Linux作業系統下關於使用者和組的組態管理指南

使用者管理，主要的工作就是建立一個合法的使用者帳戶、設定和系統管理使用者的密碼、修改使用者帳戶的屬性以及在必要時刪除已經廢棄的使用者帳號。

1. 增加一個新使用者

在Linux系統中，只有root使用者才能夠建立一個新使用者，如下的命令將建立一個登入名稱user1的使用者。

# useradd user1

但是，這個使用者還不能夠登入，因為還沒給它設定初始密碼，而沒有密碼的使用者是不能夠登入系統的。在預設情況下，將會在/home目錄下建立一個與使用者名稱相同的使用者主目錄。如果需要另外指定使用者主目錄的話，那麼可以使用如下命令：

# useradd -d /home/xf user1

同時，該使用者登入時將獲得一個Shell程式：/bin/bash，而假如你不想讓這個使用者登入，也就可以指定該使用者的Shell程式為：/bin/false，這樣該使用者即使登入，也不能夠執行Linux下的命令：

# useradd -s /bin/false user1

在Linux中，新增一個使用者的同時會建立一個新組，這個組與該使用者同名，而這個使用者就是該組的成員。如果你想讓新的使用者歸屬於一個已經存在的組，則可以使用如下命令：

# useradd -g user user1

這樣該使用者就屬於user組的一員了。
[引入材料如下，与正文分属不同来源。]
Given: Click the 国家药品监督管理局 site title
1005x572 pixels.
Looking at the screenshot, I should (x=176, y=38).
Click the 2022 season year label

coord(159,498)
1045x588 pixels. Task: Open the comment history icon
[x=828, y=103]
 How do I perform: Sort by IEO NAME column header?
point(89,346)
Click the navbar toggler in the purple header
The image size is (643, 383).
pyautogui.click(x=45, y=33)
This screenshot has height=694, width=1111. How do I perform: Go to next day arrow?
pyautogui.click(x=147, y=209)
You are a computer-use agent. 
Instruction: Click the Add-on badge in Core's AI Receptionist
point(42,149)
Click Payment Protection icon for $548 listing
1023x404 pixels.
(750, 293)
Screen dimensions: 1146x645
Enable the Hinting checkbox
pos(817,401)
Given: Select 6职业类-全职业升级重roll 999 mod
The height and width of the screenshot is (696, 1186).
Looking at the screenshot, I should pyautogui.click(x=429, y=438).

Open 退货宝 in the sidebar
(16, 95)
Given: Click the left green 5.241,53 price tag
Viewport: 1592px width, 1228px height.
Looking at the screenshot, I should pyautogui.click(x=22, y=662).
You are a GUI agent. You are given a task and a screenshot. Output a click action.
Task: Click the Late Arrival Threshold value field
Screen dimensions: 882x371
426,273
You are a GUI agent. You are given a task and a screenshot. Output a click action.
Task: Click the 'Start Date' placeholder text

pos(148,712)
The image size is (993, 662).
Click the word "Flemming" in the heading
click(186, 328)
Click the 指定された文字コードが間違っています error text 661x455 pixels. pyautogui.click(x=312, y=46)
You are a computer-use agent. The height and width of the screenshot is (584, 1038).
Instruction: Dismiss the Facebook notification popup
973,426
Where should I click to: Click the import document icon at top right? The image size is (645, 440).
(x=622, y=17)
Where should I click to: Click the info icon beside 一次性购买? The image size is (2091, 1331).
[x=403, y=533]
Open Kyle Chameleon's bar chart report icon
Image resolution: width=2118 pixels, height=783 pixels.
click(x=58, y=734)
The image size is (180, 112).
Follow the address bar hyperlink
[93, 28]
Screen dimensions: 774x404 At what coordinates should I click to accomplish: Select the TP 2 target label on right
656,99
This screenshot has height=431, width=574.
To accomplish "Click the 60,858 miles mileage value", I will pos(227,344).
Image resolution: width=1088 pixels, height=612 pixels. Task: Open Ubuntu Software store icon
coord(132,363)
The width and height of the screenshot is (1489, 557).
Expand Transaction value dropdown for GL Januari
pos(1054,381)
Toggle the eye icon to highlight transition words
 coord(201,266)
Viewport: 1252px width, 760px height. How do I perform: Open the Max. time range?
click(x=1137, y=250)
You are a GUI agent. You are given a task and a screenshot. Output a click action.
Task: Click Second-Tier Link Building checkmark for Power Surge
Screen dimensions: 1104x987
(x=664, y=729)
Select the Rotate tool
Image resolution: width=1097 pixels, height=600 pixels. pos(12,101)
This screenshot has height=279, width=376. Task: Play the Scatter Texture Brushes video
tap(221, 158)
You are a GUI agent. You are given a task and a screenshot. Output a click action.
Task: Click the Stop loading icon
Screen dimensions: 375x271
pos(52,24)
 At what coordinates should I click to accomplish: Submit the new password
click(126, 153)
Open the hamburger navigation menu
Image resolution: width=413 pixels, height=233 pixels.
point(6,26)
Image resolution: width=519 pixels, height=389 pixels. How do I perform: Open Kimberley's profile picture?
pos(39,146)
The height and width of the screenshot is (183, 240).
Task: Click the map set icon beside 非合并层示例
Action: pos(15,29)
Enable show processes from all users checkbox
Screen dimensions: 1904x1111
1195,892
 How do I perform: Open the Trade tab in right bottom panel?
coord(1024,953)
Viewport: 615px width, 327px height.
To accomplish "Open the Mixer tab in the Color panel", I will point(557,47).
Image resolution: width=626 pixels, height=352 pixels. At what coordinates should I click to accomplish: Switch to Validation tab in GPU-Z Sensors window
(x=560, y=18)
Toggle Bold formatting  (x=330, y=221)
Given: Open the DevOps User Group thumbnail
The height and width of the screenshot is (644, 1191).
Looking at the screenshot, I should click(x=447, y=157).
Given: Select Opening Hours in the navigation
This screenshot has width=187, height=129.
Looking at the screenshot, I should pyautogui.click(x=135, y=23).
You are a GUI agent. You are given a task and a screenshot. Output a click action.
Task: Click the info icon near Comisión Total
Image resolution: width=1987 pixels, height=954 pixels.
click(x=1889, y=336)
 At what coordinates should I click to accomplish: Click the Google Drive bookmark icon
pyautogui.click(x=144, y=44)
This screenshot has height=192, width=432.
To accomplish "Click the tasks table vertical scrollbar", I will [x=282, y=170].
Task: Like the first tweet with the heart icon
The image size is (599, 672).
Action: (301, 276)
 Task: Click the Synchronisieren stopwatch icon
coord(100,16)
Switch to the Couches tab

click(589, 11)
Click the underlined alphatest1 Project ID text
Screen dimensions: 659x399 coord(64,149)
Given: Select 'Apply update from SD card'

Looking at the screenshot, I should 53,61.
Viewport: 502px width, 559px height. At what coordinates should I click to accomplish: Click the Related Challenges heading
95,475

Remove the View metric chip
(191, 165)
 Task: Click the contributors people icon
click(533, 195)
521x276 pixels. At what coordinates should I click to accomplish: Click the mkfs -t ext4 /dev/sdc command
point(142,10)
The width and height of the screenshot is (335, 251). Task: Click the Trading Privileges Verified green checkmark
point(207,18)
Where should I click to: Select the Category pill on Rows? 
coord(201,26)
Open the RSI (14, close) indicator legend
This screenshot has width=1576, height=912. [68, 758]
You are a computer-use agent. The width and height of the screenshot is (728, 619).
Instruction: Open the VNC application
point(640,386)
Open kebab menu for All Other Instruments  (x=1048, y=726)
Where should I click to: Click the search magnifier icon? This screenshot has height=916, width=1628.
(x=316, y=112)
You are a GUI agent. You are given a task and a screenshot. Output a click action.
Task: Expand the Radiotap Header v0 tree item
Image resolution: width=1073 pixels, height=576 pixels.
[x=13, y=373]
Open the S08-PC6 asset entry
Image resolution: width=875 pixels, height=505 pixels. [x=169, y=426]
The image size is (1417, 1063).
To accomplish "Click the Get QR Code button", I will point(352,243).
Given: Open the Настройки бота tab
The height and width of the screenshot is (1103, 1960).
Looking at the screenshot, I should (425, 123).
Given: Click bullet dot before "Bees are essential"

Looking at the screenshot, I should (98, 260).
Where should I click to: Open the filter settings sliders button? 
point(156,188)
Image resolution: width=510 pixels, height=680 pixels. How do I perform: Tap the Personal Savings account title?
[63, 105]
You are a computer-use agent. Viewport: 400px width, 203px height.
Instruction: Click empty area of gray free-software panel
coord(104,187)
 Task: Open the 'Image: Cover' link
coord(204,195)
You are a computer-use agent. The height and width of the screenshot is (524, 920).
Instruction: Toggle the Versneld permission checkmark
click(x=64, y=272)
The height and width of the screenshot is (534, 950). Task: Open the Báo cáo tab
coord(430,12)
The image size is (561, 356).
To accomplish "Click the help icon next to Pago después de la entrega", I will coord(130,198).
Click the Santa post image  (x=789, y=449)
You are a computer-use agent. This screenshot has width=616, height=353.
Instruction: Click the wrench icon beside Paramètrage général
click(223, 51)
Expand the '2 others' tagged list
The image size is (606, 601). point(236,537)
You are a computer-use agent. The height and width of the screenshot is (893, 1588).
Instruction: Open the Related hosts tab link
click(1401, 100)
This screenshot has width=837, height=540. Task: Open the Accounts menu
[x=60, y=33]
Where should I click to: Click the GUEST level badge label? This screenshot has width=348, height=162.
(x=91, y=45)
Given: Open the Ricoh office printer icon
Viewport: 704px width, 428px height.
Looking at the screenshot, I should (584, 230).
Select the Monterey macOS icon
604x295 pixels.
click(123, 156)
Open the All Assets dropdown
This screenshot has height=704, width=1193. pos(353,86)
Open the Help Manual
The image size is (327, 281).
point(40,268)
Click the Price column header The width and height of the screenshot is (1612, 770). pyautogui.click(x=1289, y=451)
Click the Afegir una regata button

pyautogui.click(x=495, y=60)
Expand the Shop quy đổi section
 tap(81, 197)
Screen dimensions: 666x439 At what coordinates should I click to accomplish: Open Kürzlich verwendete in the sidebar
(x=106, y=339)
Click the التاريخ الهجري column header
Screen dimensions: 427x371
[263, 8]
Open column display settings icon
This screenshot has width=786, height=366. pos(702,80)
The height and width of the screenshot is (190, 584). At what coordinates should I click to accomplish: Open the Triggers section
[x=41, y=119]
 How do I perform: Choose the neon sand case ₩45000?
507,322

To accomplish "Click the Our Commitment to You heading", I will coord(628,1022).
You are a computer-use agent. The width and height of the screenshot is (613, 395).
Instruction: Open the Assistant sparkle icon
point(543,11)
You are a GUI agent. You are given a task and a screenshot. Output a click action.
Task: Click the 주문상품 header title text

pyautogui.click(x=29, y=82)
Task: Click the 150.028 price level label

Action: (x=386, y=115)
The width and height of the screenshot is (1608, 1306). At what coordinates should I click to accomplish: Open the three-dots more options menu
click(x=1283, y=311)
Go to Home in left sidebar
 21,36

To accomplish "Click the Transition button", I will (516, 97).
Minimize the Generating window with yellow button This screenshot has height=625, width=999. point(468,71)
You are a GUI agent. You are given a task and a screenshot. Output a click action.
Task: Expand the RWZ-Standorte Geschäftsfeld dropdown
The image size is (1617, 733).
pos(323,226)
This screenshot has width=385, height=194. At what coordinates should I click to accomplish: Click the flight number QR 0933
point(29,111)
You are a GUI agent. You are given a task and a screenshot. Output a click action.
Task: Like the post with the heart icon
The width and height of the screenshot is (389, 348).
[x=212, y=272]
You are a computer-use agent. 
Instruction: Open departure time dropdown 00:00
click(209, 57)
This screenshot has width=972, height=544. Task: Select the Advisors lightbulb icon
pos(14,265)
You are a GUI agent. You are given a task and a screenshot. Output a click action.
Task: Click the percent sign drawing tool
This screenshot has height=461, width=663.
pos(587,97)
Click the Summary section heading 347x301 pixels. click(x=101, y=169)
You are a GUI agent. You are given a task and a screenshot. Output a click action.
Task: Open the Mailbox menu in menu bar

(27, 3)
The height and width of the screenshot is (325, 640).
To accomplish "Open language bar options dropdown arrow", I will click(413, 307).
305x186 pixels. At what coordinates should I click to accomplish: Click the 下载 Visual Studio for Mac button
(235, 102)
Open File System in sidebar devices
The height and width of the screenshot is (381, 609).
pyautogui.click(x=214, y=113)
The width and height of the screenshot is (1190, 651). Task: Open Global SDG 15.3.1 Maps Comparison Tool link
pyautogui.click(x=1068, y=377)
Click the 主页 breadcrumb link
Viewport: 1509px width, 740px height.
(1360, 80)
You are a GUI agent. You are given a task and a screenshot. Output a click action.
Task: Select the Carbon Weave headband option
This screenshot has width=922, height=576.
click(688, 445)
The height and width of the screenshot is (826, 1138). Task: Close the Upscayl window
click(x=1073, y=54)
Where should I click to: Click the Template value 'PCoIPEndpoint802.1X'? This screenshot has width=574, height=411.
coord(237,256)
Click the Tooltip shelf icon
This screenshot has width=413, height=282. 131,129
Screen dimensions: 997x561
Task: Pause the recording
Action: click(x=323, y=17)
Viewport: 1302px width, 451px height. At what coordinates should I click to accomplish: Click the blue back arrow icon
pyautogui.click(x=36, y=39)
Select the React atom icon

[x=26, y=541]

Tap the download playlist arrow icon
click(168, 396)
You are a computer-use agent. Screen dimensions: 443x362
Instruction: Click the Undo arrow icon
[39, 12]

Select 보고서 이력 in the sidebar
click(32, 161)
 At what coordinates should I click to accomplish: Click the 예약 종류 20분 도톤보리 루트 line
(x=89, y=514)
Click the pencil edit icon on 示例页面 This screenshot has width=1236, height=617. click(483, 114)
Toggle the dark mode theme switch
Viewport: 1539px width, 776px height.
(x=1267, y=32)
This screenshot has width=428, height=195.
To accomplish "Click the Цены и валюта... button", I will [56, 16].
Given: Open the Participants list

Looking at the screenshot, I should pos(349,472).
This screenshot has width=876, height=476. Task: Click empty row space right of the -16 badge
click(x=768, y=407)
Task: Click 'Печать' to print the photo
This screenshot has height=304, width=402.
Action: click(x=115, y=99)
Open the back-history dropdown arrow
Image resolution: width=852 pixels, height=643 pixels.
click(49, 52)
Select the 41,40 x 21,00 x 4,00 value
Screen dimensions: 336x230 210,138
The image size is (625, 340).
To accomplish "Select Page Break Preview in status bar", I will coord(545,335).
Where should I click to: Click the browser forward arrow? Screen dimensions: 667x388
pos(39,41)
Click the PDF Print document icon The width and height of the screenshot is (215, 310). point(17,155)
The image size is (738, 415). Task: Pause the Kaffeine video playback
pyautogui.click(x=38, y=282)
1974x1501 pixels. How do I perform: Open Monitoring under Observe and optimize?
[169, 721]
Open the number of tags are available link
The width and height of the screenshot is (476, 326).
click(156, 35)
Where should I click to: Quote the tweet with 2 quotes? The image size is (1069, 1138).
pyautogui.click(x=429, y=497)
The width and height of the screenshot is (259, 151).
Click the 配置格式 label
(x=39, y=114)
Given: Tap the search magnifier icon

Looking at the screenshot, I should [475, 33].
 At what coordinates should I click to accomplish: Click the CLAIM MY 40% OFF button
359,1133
而如果只是想讓其再屬於一個組，那麼應該使用：

# useradd -G user user1

完成了這一操作後，你還應該使用passwd命令為其設定一個初始密碼。

2. 刪除一個使用者

刪除使用者，只需使用一個簡單的命令“userdel 使用者名稱”即可。不過最好將它留在系統上的檔案也刪除掉，你可以使用“userdel -r 使用者名稱”來實現這一目的。

3. 修改使用者屬性

在前面我們看到了在建立一個使用者的時候如何指定它的使用者主目錄，如何指定它的Shell，如何設定它所屬的組…等等。在Linux中提供了一個命令來實現：

usermod -g組名 -G 組名 -d 使用者主目錄 -s 使用者Shell

還有一種直接的方法，那就是修改/etc/passwd檔案，在這個檔案中每個使用者佔用一行，它的內容為：

使用者名稱:密碼:使用者ID:組ID:使用者全名:使用者主目錄:使用者Shell

不過值得注意的是，密碼這一項通常是用一個*號代替的，你是看不到的。

4. 增加一個組

還記得Linux的檔案可以為同組的人、非同組的人設定不同的存取權限嗎？我們可以根據自己的需要建立使用者組：

groupadd 組名

5. 刪除一個組

同樣的，我們有時會需要刪除一個組，它的命令就是groupdel 組名。

6. 修改群組成員

如果我們需要將一個使用者加入一個組，只需編輯/etc/group檔案，將使用者名稱寫到組名的後面。例如將newuser使用者加入到softdevelop組，只需找到softdevelop這一行：

softdevelop:x:506:user1,user2

然後在後面加上newuser，形成：

softdevelop:x:506:user1,user2,newuser

另外，在Red Hat Linux中還提供一個圖形化的使用者管理工具：userconf，通過它可以更直接地進行使用者管理。

兩個重要檔案：passwd與group

在linux的安全機制裡，/etc/passwd與/etc/group這兩個檔案佔著非常重要的地位。它們控制著linux的使用者和組一些重要設定。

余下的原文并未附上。